**Work order**
Beginning at the line containing "This screenshot has width=1389, height=868." in the material below and ending at the line containing "Task: Select the DECODIERUNG", return each line exactly and add nothing.
───── Information supplied ─────
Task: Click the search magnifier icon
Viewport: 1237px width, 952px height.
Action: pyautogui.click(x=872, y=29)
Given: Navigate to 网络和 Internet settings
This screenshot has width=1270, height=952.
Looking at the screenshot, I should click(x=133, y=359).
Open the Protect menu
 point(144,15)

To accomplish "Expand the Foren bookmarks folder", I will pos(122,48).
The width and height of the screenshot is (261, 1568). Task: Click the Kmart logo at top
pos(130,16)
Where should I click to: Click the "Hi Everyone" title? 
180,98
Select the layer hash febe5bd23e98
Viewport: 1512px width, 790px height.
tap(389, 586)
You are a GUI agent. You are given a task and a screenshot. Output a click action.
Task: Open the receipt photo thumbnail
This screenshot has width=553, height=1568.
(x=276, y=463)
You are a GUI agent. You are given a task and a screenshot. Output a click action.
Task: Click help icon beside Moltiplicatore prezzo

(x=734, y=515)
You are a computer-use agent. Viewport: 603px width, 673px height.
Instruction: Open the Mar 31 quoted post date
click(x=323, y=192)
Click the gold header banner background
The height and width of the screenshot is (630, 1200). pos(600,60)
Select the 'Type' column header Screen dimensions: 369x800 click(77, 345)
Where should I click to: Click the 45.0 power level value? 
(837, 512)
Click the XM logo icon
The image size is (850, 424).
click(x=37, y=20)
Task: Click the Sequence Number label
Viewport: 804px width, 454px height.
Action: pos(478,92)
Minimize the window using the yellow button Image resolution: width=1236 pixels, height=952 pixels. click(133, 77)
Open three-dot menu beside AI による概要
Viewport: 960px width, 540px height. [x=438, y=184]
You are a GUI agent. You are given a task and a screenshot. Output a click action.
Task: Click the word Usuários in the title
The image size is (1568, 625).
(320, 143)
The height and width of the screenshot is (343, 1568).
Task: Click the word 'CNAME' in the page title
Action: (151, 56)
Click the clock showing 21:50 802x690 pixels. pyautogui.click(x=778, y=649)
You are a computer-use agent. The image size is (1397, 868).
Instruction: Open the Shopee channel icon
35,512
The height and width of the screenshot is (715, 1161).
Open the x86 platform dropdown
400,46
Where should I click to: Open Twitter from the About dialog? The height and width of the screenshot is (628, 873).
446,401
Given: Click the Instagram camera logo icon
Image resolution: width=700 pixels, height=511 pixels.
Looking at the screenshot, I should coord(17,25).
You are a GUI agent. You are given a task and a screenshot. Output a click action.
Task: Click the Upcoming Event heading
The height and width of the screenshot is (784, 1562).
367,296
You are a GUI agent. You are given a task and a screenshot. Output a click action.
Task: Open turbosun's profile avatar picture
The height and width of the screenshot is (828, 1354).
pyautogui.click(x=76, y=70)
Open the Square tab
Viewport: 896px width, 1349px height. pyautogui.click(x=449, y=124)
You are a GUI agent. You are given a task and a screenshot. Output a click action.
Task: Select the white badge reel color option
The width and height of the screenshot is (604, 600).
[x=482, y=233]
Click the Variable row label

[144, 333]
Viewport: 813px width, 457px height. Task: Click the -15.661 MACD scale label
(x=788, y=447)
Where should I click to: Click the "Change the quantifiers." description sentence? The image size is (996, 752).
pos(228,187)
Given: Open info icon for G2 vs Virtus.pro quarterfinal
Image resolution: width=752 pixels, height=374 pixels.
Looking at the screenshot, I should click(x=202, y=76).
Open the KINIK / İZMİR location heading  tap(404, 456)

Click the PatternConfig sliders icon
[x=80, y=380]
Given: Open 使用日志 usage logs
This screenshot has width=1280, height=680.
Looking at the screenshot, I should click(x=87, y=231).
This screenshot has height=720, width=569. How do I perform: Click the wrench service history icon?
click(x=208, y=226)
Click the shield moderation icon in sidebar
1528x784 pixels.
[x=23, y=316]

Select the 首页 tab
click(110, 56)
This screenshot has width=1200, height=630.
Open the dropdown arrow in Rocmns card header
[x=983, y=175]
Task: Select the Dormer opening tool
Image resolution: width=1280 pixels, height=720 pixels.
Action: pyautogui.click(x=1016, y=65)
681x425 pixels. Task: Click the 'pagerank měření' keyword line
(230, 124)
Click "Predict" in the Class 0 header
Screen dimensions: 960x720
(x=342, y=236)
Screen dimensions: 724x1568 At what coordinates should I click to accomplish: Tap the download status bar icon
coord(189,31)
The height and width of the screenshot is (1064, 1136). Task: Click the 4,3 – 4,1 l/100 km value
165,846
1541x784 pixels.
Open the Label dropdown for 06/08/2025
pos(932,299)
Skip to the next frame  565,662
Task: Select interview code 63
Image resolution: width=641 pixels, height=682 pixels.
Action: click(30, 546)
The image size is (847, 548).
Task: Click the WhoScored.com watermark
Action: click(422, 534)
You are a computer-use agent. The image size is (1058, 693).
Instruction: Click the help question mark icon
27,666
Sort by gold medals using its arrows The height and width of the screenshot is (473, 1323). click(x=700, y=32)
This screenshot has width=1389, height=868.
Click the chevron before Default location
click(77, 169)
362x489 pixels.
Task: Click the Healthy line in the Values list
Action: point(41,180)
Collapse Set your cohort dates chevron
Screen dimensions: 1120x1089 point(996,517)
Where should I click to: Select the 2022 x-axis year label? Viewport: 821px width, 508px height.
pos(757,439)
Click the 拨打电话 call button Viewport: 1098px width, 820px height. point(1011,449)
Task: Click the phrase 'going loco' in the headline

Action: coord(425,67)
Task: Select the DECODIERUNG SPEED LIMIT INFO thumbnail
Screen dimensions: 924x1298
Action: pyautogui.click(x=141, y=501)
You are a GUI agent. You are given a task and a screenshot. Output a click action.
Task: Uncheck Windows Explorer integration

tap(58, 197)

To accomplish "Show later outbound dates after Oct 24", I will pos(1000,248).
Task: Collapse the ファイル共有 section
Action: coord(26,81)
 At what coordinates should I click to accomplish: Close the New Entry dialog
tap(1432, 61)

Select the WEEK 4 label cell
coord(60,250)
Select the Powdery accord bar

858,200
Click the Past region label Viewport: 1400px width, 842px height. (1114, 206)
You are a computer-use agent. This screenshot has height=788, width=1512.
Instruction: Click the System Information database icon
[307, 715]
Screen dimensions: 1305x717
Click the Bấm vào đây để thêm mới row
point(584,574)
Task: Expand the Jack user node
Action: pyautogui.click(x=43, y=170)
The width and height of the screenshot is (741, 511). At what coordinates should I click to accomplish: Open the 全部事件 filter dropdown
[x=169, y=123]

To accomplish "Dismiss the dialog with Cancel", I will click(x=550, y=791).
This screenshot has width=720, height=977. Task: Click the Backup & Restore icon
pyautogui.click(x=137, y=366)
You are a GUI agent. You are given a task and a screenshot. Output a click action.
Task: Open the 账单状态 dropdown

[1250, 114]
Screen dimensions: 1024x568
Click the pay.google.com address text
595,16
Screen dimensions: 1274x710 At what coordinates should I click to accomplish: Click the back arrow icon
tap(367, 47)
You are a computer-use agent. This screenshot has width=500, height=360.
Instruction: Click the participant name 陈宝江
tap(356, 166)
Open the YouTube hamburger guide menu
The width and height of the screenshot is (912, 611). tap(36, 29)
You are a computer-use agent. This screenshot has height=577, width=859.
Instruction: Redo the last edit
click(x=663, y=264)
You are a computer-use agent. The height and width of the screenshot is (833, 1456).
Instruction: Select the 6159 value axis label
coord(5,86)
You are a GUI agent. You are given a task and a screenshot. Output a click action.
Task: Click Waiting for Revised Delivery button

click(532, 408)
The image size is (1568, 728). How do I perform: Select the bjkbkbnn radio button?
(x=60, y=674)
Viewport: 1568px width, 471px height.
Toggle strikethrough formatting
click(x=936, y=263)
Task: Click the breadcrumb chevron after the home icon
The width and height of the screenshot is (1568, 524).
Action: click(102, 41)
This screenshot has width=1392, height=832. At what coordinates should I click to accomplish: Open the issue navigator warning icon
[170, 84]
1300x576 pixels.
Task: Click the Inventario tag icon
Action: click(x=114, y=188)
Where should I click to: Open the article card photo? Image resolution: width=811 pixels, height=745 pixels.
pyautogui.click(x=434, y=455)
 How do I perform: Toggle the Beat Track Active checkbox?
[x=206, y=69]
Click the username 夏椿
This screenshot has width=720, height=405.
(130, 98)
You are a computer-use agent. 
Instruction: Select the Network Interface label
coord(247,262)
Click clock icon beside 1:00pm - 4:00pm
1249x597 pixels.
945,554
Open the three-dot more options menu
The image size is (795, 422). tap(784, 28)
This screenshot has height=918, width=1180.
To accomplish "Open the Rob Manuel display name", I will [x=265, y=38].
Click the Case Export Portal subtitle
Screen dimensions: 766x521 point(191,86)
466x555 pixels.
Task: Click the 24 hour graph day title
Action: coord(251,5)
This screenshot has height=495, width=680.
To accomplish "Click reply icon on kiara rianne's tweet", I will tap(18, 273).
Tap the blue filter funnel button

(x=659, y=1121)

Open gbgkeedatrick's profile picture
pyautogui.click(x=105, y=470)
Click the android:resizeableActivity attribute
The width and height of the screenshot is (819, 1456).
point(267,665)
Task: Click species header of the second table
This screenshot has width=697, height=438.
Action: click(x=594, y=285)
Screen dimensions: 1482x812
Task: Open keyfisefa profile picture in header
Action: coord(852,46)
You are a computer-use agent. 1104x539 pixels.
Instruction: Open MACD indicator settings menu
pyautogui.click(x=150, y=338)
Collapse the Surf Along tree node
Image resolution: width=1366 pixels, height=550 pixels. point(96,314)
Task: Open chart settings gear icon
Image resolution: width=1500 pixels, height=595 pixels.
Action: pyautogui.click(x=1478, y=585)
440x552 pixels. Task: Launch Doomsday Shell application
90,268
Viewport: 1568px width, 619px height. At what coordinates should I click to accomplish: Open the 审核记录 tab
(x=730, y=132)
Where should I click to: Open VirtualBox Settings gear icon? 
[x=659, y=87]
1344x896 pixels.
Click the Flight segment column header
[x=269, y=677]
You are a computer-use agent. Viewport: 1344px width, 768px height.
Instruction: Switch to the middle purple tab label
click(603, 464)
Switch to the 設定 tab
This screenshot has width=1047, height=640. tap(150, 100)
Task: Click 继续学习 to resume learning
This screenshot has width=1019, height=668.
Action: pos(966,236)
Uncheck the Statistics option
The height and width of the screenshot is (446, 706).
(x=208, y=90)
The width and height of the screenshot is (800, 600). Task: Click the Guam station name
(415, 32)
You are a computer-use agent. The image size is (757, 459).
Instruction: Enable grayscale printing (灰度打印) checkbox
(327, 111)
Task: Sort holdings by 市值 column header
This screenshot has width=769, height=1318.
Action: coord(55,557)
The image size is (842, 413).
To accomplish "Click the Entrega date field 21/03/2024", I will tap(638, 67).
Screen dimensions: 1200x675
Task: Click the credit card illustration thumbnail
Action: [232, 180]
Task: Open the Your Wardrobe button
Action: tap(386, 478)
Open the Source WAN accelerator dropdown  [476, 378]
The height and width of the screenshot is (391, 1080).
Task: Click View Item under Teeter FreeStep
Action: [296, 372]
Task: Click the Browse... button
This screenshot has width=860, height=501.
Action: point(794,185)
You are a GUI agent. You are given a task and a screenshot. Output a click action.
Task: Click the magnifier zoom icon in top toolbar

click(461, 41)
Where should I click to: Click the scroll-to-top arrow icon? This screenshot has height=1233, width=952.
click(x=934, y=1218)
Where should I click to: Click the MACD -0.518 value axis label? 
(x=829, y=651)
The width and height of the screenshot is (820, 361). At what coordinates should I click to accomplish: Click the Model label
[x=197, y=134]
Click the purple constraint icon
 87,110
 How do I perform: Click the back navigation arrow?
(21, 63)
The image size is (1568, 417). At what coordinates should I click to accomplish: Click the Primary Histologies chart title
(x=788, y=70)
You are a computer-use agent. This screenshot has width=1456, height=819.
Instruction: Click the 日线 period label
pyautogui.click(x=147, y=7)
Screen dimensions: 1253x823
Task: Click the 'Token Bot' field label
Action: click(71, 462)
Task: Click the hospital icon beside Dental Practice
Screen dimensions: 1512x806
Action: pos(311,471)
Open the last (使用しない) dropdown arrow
─────
**Response to the task**
This screenshot has width=1389, height=868.
Click the chevron before Default location
click(77, 169)
362x489 pixels.
Task: Click the Healthy line in the Values list
Action: point(41,180)
Collapse Set your cohort dates chevron
Screen dimensions: 1120x1089 point(996,517)
Where should I click to: Select the 2022 x-axis year label? Viewport: 821px width, 508px height.
pos(757,439)
Click the 拨打电话 call button Viewport: 1098px width, 820px height. point(1011,449)
Task: Click the phrase 'going loco' in the headline

Action: coord(425,67)
Task: Select the DECODIERUNG SPEED LIMIT INFO thumbnail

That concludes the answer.